━━━━━ Entries supplied ━━━━━

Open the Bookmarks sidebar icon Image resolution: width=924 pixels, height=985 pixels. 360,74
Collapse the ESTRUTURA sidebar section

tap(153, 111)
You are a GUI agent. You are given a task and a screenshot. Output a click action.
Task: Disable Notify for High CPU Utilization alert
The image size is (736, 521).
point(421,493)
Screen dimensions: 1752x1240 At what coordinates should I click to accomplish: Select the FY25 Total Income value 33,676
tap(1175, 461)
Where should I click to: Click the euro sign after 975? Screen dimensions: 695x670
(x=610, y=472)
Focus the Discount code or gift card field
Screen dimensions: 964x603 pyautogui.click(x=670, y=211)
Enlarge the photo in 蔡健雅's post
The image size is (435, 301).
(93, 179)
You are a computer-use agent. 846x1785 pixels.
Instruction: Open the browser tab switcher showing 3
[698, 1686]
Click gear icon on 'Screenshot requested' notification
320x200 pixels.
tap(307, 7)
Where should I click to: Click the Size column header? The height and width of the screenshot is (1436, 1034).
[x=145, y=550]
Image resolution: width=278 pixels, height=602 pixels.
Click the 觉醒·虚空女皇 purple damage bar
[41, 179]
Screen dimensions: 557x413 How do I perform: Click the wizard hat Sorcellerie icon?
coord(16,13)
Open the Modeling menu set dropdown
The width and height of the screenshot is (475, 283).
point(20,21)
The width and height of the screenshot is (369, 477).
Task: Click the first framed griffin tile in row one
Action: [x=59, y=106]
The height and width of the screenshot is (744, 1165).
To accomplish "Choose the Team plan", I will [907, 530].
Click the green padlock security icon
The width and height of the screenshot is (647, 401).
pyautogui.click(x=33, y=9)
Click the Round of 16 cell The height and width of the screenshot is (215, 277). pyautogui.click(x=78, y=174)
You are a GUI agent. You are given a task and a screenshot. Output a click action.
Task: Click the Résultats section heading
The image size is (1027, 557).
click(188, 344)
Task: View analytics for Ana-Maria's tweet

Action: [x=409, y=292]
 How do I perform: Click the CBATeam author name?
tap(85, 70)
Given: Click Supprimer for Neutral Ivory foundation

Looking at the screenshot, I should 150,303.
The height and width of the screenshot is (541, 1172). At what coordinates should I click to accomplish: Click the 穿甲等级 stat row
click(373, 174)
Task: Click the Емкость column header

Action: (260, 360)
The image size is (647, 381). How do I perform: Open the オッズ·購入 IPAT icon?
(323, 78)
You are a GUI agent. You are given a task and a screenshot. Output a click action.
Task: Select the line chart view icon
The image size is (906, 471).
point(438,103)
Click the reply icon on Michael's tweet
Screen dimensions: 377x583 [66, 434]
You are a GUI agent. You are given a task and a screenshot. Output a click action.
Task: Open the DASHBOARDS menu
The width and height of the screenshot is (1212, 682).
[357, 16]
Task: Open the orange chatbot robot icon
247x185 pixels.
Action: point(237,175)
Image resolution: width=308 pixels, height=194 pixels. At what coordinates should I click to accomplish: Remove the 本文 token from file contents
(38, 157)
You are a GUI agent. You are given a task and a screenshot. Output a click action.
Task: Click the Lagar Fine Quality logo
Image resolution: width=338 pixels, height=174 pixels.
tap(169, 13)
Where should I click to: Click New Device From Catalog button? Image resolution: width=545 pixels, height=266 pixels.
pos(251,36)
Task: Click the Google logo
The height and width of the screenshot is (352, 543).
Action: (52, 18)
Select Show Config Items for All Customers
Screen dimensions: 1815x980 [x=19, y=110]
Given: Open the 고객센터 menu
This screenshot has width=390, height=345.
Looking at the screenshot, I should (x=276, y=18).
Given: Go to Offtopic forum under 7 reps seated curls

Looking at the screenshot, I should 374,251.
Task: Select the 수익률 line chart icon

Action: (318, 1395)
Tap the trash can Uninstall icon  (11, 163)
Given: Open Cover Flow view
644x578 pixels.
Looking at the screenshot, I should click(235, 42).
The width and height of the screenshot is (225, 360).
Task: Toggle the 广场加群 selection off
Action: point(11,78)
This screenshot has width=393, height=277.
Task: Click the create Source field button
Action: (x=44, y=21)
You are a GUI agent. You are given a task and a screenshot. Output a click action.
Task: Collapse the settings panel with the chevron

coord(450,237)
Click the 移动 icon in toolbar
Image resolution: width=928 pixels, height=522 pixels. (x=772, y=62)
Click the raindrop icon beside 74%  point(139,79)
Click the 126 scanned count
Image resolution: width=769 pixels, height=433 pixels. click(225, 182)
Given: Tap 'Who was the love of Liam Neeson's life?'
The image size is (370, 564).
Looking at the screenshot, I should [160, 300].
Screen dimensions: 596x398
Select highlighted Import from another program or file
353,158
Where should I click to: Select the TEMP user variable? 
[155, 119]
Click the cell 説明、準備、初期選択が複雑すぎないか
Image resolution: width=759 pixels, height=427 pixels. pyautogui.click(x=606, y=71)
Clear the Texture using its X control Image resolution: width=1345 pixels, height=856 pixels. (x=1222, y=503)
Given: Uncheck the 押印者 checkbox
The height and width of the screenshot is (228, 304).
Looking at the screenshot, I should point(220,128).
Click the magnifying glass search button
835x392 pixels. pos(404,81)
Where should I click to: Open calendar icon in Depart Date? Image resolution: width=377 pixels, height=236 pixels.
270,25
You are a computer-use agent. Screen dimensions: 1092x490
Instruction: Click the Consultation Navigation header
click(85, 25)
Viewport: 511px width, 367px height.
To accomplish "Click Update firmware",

━━━━━

--- Task brief ---
Give back all the records exactly as they stand.

--- Exercise result ---
Open the Bookmarks sidebar icon Image resolution: width=924 pixels, height=985 pixels. 360,74
Collapse the ESTRUTURA sidebar section

tap(153, 111)
You are a GUI agent. You are given a task and a screenshot. Output a click action.
Task: Disable Notify for High CPU Utilization alert
The image size is (736, 521).
point(421,493)
Screen dimensions: 1752x1240 At what coordinates should I click to accomplish: Select the FY25 Total Income value 33,676
tap(1175, 461)
Where should I click to: Click the euro sign after 975? Screen dimensions: 695x670
(x=610, y=472)
Focus the Discount code or gift card field
Screen dimensions: 964x603 pyautogui.click(x=670, y=211)
Enlarge the photo in 蔡健雅's post
The image size is (435, 301).
(93, 179)
You are a computer-use agent. 846x1785 pixels.
Instruction: Open the browser tab switcher showing 3
[698, 1686]
Click gear icon on 'Screenshot requested' notification
320x200 pixels.
tap(307, 7)
Where should I click to: Click the Size column header? The height and width of the screenshot is (1436, 1034).
[x=145, y=550]
Image resolution: width=278 pixels, height=602 pixels.
Click the 觉醒·虚空女皇 purple damage bar
[41, 179]
Screen dimensions: 557x413 How do I perform: Click the wizard hat Sorcellerie icon?
coord(16,13)
Open the Modeling menu set dropdown
The width and height of the screenshot is (475, 283).
point(20,21)
The width and height of the screenshot is (369, 477).
Task: Click the first framed griffin tile in row one
Action: [x=59, y=106]
The height and width of the screenshot is (744, 1165).
To accomplish "Choose the Team plan", I will [907, 530].
Click the green padlock security icon
The width and height of the screenshot is (647, 401).
pyautogui.click(x=33, y=9)
Click the Round of 16 cell The height and width of the screenshot is (215, 277). pyautogui.click(x=78, y=174)
You are a GUI agent. You are given a task and a screenshot. Output a click action.
Task: Click the Résultats section heading
The image size is (1027, 557).
click(188, 344)
Task: View analytics for Ana-Maria's tweet

Action: [x=409, y=292]
 How do I perform: Click the CBATeam author name?
tap(85, 70)
Given: Click Supprimer for Neutral Ivory foundation

Looking at the screenshot, I should 150,303.
The height and width of the screenshot is (541, 1172). At what coordinates should I click to accomplish: Click the 穿甲等级 stat row
click(373, 174)
Task: Click the Емкость column header

Action: (260, 360)
The image size is (647, 381). How do I perform: Open the オッズ·購入 IPAT icon?
(323, 78)
You are a GUI agent. You are given a task and a screenshot. Output a click action.
Task: Select the line chart view icon
The image size is (906, 471).
point(438,103)
Click the reply icon on Michael's tweet
Screen dimensions: 377x583 [66, 434]
You are a GUI agent. You are given a task and a screenshot. Output a click action.
Task: Open the DASHBOARDS menu
The width and height of the screenshot is (1212, 682).
[357, 16]
Task: Open the orange chatbot robot icon
247x185 pixels.
Action: point(237,175)
Image resolution: width=308 pixels, height=194 pixels. At what coordinates should I click to accomplish: Remove the 本文 token from file contents
(38, 157)
You are a GUI agent. You are given a task and a screenshot. Output a click action.
Task: Click the Lagar Fine Quality logo
Image resolution: width=338 pixels, height=174 pixels.
tap(169, 13)
Where should I click to: Click New Device From Catalog button? Image resolution: width=545 pixels, height=266 pixels.
pos(251,36)
Task: Click the Google logo
The height and width of the screenshot is (352, 543).
Action: (52, 18)
Select Show Config Items for All Customers
Screen dimensions: 1815x980 [x=19, y=110]
Given: Open the 고객센터 menu
This screenshot has width=390, height=345.
Looking at the screenshot, I should (x=276, y=18).
Given: Go to Offtopic forum under 7 reps seated curls

Looking at the screenshot, I should 374,251.
Task: Select the 수익률 line chart icon

Action: (318, 1395)
Tap the trash can Uninstall icon  (11, 163)
Given: Open Cover Flow view
644x578 pixels.
Looking at the screenshot, I should click(235, 42).
The width and height of the screenshot is (225, 360).
Task: Toggle the 广场加群 selection off
Action: point(11,78)
This screenshot has width=393, height=277.
Task: Click the create Source field button
Action: (x=44, y=21)
You are a GUI agent. You are given a task and a screenshot. Output a click action.
Task: Collapse the settings panel with the chevron

coord(450,237)
Click the 移动 icon in toolbar
Image resolution: width=928 pixels, height=522 pixels. (x=772, y=62)
Click the raindrop icon beside 74%  point(139,79)
Click the 126 scanned count
Image resolution: width=769 pixels, height=433 pixels. click(225, 182)
Given: Tap 'Who was the love of Liam Neeson's life?'
The image size is (370, 564).
Looking at the screenshot, I should [160, 300].
Screen dimensions: 596x398
Select highlighted Import from another program or file
353,158
Where should I click to: Select the TEMP user variable? 
[155, 119]
Click the cell 説明、準備、初期選択が複雑すぎないか
Image resolution: width=759 pixels, height=427 pixels. pyautogui.click(x=606, y=71)
Clear the Texture using its X control Image resolution: width=1345 pixels, height=856 pixels. (x=1222, y=503)
Given: Uncheck the 押印者 checkbox
The height and width of the screenshot is (228, 304).
Looking at the screenshot, I should point(220,128).
Click the magnifying glass search button
835x392 pixels. pos(404,81)
Where should I click to: Open calendar icon in Depart Date? Image resolution: width=377 pixels, height=236 pixels.
270,25
You are a computer-use agent. Screen dimensions: 1092x490
Instruction: Click the Consultation Navigation header
click(85, 25)
Viewport: 511px width, 367px height.
To accomplish "Click Update firmware",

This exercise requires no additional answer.